→ Your goal:
Copy the listing below verbatim, starting at the line with "The width and height of the screenshot is (805, 561)." and ending at the line with "will click(106, 367).", including both of those lines.

## Start Available records

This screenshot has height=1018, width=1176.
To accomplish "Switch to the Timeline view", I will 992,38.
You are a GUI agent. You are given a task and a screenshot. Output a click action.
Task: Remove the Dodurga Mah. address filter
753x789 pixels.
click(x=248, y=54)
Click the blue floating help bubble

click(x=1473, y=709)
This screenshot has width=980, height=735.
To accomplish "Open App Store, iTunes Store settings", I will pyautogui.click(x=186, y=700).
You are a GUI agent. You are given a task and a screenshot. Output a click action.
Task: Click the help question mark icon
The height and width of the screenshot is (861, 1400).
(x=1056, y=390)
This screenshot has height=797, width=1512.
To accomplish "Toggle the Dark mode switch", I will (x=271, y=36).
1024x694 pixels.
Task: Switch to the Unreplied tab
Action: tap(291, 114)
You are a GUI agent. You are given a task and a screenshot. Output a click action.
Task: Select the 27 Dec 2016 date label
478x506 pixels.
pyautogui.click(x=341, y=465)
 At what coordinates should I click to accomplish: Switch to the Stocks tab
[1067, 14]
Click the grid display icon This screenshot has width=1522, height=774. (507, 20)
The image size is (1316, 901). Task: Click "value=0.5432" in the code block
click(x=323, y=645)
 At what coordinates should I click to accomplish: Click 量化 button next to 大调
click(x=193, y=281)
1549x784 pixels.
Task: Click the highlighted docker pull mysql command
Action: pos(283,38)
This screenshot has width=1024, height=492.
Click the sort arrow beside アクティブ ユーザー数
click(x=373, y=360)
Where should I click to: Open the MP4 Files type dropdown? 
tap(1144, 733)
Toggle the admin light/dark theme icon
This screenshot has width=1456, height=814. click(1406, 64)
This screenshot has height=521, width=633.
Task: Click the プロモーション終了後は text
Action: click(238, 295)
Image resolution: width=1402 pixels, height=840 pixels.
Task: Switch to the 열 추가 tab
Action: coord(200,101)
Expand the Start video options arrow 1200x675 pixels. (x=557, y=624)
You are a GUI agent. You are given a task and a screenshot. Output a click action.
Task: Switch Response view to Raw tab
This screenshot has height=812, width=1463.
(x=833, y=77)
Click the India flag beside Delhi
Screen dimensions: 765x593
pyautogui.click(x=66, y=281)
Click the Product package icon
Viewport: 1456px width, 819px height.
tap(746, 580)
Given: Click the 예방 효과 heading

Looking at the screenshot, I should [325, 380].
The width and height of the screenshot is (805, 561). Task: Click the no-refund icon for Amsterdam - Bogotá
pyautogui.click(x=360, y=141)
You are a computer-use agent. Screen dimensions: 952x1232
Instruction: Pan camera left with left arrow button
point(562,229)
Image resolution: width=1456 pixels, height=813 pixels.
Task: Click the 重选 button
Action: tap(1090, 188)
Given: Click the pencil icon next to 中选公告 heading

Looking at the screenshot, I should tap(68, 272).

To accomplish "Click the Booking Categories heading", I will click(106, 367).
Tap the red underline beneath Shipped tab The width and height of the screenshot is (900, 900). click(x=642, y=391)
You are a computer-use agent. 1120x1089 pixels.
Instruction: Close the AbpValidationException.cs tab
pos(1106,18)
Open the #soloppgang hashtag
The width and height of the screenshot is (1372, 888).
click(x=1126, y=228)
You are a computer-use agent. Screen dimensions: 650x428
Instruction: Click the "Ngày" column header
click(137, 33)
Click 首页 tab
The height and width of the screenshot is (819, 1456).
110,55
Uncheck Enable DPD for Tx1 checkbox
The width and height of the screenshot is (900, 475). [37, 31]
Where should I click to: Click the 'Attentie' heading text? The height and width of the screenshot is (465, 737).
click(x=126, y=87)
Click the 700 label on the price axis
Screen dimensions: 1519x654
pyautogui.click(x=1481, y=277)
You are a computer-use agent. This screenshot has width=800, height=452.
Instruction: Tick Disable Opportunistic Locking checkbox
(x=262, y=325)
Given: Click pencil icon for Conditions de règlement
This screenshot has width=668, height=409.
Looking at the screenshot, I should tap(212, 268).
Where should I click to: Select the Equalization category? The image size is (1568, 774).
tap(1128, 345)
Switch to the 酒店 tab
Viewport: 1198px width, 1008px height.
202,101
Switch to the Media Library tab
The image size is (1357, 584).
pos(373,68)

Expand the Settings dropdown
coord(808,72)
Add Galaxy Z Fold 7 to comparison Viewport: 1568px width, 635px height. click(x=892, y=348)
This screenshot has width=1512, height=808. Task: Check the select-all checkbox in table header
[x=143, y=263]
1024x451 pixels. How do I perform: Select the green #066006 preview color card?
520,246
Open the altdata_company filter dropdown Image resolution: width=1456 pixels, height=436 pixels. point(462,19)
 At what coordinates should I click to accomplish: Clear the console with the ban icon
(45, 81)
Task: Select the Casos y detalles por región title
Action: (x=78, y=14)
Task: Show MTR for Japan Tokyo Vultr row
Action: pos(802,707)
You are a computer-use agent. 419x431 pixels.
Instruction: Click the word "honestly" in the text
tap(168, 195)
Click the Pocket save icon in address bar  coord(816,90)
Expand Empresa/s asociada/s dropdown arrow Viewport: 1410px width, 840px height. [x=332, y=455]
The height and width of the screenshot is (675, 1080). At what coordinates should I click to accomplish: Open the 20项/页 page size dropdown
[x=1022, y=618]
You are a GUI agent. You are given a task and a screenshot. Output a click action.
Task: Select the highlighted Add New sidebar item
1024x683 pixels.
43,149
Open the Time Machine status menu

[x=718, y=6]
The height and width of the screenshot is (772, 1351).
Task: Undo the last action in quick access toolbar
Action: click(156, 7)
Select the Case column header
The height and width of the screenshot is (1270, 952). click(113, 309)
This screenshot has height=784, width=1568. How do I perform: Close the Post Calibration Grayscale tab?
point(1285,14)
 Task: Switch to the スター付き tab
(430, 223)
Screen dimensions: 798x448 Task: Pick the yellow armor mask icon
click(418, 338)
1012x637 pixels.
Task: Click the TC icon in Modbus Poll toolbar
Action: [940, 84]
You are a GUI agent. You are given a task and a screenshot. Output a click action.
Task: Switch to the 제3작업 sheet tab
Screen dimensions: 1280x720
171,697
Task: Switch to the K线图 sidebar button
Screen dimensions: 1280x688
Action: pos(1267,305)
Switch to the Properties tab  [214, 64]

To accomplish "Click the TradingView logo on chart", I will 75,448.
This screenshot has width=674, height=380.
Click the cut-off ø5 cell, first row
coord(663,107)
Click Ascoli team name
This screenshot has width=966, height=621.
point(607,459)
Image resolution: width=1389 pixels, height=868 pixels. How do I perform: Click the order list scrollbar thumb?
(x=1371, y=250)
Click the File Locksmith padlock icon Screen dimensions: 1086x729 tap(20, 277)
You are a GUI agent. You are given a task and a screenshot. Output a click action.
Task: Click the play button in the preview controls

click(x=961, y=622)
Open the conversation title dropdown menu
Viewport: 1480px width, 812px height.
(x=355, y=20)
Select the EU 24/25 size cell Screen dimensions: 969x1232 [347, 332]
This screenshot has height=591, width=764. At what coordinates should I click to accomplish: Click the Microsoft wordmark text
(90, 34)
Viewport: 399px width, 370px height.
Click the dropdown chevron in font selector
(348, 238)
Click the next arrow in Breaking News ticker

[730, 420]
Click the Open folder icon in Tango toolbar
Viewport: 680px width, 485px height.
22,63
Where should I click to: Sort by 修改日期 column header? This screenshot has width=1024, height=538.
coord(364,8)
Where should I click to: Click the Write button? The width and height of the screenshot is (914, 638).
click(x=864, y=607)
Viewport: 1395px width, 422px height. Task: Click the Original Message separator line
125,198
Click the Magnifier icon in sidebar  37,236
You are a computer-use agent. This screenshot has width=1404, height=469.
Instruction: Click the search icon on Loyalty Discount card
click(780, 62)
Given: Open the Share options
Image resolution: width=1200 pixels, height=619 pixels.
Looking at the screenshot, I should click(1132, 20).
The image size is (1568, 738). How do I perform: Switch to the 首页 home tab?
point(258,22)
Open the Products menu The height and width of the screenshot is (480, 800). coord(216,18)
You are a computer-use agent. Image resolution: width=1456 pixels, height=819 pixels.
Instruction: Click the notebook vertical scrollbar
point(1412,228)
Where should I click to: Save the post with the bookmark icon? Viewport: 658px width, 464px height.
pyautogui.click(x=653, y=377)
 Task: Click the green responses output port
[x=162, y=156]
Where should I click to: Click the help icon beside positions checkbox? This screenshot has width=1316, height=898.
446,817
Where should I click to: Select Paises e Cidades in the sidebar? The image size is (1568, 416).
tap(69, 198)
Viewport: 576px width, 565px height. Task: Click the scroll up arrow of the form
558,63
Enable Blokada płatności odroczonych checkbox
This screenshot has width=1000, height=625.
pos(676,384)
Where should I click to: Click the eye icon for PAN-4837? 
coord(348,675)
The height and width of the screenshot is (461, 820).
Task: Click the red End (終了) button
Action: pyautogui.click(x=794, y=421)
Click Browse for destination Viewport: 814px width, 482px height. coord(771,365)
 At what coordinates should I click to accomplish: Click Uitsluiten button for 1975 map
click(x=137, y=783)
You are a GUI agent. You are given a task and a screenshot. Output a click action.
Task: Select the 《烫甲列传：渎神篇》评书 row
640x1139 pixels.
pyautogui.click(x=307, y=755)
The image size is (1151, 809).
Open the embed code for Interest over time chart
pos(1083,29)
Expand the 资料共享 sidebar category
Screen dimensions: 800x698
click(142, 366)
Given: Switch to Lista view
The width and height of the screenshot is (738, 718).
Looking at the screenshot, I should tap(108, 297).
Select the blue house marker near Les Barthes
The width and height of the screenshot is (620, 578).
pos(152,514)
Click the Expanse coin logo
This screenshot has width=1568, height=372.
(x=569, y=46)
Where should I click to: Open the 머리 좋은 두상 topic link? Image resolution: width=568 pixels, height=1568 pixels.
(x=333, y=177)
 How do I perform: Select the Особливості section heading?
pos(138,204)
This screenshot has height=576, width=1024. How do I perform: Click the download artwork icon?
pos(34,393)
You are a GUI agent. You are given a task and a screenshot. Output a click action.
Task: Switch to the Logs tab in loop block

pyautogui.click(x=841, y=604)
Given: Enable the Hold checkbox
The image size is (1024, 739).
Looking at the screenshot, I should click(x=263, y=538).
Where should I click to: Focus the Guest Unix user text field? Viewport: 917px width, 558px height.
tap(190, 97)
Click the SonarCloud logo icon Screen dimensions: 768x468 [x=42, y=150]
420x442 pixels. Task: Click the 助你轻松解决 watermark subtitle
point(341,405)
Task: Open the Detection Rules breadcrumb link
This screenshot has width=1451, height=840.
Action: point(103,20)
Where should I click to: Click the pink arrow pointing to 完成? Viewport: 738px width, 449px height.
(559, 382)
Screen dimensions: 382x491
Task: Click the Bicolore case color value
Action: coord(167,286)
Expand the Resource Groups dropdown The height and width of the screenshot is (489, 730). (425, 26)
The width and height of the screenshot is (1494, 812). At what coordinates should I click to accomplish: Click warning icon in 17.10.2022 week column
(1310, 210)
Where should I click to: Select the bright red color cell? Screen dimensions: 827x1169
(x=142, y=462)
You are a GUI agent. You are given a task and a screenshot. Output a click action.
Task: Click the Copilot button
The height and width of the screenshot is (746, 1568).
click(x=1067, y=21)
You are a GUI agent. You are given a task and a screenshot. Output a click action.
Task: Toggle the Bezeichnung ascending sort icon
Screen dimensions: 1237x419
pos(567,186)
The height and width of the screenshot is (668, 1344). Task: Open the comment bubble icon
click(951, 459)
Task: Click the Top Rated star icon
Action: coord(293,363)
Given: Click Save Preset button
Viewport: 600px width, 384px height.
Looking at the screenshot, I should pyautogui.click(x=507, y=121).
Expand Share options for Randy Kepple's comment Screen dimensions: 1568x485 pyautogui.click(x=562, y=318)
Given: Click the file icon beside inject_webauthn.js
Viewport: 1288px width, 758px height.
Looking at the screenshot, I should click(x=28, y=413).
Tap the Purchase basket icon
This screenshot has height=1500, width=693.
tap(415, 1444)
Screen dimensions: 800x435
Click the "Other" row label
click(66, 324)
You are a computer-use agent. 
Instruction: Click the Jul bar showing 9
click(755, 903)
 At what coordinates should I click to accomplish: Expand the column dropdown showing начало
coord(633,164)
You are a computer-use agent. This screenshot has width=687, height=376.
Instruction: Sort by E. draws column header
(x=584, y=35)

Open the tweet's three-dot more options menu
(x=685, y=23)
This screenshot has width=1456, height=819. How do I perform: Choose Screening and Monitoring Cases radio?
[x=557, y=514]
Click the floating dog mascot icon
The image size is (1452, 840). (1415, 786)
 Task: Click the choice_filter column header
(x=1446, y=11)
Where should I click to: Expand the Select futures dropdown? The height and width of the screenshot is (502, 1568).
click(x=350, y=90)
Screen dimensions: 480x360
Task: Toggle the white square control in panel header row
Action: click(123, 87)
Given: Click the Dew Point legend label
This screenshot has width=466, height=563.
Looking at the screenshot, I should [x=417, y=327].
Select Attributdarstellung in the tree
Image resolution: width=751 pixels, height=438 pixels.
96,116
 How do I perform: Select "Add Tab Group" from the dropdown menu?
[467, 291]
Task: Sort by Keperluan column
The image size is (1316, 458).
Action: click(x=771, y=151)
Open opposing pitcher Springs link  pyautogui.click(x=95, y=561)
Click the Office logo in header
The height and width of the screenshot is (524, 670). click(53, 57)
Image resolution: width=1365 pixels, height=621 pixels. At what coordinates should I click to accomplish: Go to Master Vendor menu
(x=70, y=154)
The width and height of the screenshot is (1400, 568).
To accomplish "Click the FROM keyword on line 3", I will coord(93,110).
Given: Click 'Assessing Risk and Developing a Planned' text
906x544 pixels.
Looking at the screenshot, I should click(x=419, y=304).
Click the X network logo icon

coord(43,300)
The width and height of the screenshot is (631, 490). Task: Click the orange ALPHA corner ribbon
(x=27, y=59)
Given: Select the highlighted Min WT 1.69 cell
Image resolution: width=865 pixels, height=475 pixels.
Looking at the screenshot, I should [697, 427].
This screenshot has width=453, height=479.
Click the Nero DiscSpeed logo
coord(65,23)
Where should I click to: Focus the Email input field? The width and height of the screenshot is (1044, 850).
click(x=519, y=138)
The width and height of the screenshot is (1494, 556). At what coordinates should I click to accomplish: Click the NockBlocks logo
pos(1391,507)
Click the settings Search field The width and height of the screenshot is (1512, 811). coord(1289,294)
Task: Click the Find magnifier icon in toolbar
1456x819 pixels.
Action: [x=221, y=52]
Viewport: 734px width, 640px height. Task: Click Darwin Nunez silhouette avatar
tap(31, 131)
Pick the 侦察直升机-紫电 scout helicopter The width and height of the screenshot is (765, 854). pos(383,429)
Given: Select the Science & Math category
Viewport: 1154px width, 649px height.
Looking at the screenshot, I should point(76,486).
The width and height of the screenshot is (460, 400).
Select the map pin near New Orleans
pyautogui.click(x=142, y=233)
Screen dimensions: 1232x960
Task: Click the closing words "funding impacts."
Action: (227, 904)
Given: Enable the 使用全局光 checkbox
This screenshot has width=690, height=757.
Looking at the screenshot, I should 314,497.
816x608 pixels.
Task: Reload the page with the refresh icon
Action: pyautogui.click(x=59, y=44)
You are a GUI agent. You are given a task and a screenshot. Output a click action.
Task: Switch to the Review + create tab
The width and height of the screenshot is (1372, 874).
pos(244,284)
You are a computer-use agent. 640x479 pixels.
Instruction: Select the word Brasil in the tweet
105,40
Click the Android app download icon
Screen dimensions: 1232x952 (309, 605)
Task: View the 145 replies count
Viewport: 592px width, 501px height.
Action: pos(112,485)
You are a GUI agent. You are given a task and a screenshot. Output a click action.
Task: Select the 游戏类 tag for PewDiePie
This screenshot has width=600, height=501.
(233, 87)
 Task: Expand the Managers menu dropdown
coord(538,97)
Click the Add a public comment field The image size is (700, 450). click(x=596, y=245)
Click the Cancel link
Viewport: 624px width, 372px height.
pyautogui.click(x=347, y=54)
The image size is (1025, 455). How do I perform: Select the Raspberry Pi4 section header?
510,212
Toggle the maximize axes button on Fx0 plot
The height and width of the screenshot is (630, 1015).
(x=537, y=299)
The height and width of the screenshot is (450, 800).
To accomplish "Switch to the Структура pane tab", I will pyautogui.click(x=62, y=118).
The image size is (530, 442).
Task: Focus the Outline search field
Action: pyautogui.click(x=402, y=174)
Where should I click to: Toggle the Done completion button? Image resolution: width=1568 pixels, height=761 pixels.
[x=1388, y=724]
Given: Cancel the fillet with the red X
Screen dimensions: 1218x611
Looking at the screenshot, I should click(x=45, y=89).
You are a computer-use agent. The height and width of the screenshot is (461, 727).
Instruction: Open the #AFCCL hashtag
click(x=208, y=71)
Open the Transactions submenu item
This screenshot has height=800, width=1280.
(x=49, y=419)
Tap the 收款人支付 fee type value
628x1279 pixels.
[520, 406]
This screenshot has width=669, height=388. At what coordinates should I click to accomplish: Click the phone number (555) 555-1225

## End Available records

→ Task solution:
The width and height of the screenshot is (805, 561). Task: Click the no-refund icon for Amsterdam - Bogotá
pyautogui.click(x=360, y=141)
You are a computer-use agent. Screen dimensions: 952x1232
Instruction: Pan camera left with left arrow button
point(562,229)
Image resolution: width=1456 pixels, height=813 pixels.
Task: Click the 重选 button
Action: tap(1090, 188)
Given: Click the pencil icon next to 中选公告 heading

Looking at the screenshot, I should tap(68, 272).

To accomplish "Click the Booking Categories heading", I will click(106, 367).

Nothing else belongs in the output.